Listing ::
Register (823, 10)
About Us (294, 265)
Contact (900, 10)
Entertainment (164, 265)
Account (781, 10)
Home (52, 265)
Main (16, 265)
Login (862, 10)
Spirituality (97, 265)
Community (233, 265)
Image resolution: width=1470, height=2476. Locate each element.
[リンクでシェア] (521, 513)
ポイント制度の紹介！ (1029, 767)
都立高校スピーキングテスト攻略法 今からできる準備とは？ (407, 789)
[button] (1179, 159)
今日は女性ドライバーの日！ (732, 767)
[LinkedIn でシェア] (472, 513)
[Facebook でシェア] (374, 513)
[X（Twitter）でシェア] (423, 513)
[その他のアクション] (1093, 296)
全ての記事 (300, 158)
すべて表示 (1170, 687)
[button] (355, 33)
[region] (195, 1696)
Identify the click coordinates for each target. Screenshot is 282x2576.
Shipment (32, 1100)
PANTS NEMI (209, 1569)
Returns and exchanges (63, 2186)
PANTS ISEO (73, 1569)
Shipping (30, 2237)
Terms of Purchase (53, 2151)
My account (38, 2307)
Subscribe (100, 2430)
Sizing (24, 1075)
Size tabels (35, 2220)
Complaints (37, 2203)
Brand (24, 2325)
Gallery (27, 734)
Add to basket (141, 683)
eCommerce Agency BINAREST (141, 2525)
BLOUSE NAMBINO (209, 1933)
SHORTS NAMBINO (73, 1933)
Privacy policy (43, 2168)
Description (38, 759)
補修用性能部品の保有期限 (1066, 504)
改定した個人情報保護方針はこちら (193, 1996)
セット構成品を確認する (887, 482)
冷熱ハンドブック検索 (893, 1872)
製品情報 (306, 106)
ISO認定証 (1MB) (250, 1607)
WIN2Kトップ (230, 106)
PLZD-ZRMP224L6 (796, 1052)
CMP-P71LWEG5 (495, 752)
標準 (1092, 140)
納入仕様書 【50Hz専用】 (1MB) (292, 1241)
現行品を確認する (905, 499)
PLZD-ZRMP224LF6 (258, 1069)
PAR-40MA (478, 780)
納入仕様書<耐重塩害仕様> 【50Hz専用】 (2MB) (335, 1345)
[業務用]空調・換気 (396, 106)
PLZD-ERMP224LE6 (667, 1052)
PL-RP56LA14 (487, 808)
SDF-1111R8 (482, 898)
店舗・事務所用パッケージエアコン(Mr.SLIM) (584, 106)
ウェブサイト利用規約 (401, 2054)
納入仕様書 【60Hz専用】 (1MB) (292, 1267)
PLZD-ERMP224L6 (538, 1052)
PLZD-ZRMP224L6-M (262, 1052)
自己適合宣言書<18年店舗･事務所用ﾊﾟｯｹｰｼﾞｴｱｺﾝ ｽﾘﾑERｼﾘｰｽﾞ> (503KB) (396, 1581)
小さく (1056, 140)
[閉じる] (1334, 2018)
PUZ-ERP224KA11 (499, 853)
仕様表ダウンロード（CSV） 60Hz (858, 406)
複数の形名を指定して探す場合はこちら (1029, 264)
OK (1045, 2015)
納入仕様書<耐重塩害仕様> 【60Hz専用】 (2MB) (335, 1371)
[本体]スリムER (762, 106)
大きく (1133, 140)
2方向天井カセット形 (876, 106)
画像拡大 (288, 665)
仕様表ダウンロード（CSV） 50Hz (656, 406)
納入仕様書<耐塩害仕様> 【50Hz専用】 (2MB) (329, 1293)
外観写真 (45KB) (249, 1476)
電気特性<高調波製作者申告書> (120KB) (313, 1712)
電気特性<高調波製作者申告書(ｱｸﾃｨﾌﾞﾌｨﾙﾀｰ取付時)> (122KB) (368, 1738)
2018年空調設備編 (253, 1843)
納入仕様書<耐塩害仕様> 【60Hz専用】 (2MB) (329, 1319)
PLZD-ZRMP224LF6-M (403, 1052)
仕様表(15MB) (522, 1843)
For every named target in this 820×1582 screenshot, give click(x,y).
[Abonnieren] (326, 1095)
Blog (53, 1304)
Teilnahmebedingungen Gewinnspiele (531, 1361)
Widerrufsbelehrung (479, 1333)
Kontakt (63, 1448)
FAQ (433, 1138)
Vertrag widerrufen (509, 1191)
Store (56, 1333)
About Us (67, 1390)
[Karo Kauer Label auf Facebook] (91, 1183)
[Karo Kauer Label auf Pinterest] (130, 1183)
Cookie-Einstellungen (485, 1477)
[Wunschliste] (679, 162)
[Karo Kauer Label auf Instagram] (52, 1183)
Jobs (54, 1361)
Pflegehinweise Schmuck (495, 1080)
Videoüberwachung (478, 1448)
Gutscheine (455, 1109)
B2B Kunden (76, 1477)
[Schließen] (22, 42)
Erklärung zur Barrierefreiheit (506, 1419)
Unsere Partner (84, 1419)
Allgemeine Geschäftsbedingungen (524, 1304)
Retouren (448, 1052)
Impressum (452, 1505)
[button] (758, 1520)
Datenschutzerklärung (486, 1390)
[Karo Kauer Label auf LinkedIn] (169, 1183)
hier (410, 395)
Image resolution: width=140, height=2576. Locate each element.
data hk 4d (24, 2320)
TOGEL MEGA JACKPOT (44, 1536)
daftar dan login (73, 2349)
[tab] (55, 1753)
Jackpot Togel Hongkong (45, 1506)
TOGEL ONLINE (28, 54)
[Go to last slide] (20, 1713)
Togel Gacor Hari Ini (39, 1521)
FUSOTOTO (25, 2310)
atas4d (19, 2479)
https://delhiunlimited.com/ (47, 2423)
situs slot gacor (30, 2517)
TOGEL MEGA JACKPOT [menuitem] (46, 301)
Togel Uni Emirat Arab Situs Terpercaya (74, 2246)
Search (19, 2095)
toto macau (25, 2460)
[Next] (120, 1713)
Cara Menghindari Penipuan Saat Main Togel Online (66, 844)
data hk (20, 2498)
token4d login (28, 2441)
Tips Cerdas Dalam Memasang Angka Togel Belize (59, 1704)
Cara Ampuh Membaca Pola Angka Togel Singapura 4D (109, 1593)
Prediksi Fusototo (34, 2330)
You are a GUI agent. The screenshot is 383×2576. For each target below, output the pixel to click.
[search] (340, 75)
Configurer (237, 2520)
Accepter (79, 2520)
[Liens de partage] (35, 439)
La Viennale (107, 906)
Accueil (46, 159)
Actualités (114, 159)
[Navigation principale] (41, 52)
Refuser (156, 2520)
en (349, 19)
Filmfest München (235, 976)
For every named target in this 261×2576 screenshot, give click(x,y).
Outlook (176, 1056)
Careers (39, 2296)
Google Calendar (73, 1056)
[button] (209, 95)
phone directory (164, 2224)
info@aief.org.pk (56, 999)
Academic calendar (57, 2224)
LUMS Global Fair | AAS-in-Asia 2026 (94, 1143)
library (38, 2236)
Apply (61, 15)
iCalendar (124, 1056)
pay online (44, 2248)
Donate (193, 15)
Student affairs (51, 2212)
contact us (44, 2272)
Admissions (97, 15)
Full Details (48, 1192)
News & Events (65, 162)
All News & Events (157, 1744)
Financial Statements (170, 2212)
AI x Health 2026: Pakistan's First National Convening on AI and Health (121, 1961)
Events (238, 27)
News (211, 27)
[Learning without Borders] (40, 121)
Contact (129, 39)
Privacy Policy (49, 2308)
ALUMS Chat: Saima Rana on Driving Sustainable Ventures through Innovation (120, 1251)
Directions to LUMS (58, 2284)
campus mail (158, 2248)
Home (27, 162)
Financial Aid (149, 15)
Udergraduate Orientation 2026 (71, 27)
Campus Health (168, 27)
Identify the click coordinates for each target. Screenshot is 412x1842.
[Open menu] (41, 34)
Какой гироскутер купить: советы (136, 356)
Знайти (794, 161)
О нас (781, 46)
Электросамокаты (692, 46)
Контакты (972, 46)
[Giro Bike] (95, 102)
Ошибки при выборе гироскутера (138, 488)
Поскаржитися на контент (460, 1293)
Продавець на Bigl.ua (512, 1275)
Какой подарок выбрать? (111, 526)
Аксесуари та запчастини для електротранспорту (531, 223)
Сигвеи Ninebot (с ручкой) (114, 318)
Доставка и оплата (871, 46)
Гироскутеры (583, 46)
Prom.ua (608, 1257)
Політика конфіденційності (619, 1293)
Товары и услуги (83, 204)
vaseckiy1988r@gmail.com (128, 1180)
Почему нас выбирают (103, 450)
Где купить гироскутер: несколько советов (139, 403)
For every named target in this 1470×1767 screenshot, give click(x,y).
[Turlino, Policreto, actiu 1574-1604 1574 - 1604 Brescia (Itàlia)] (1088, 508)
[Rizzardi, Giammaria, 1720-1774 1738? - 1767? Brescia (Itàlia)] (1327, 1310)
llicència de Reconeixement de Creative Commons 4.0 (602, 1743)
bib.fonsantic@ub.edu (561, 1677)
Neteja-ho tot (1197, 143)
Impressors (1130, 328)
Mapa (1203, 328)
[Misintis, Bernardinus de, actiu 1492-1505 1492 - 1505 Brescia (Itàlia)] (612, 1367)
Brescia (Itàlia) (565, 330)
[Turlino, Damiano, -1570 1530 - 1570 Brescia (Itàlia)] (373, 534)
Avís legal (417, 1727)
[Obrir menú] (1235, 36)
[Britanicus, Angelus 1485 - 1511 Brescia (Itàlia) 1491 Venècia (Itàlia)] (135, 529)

Task details :: Can you duplicate the data from the line with "大きく (1133, 140)" to the line with "Store (56, 1333)", both included, keeping every line identical?

Task result ::
大きく (1133, 140)
2方向天井カセット形 (876, 106)
画像拡大 (288, 665)
仕様表ダウンロード（CSV） 50Hz (656, 406)
納入仕様書<耐塩害仕様> 【50Hz専用】 (2MB) (329, 1293)
外観写真 (45KB) (249, 1476)
電気特性<高調波製作者申告書> (120KB) (313, 1712)
電気特性<高調波製作者申告書(ｱｸﾃｨﾌﾞﾌｨﾙﾀｰ取付時)> (122KB) (368, 1738)
2018年空調設備編 (253, 1843)
納入仕様書<耐塩害仕様> 【60Hz専用】 (2MB) (329, 1319)
PLZD-ZRMP224LF6-M (403, 1052)
仕様表(15MB) (522, 1843)
For every named target in this 820×1582 screenshot, give click(x,y).
[Abonnieren] (326, 1095)
Blog (53, 1304)
Teilnahmebedingungen Gewinnspiele (531, 1361)
Widerrufsbelehrung (479, 1333)
Kontakt (63, 1448)
FAQ (433, 1138)
Vertrag widerrufen (509, 1191)
Store (56, 1333)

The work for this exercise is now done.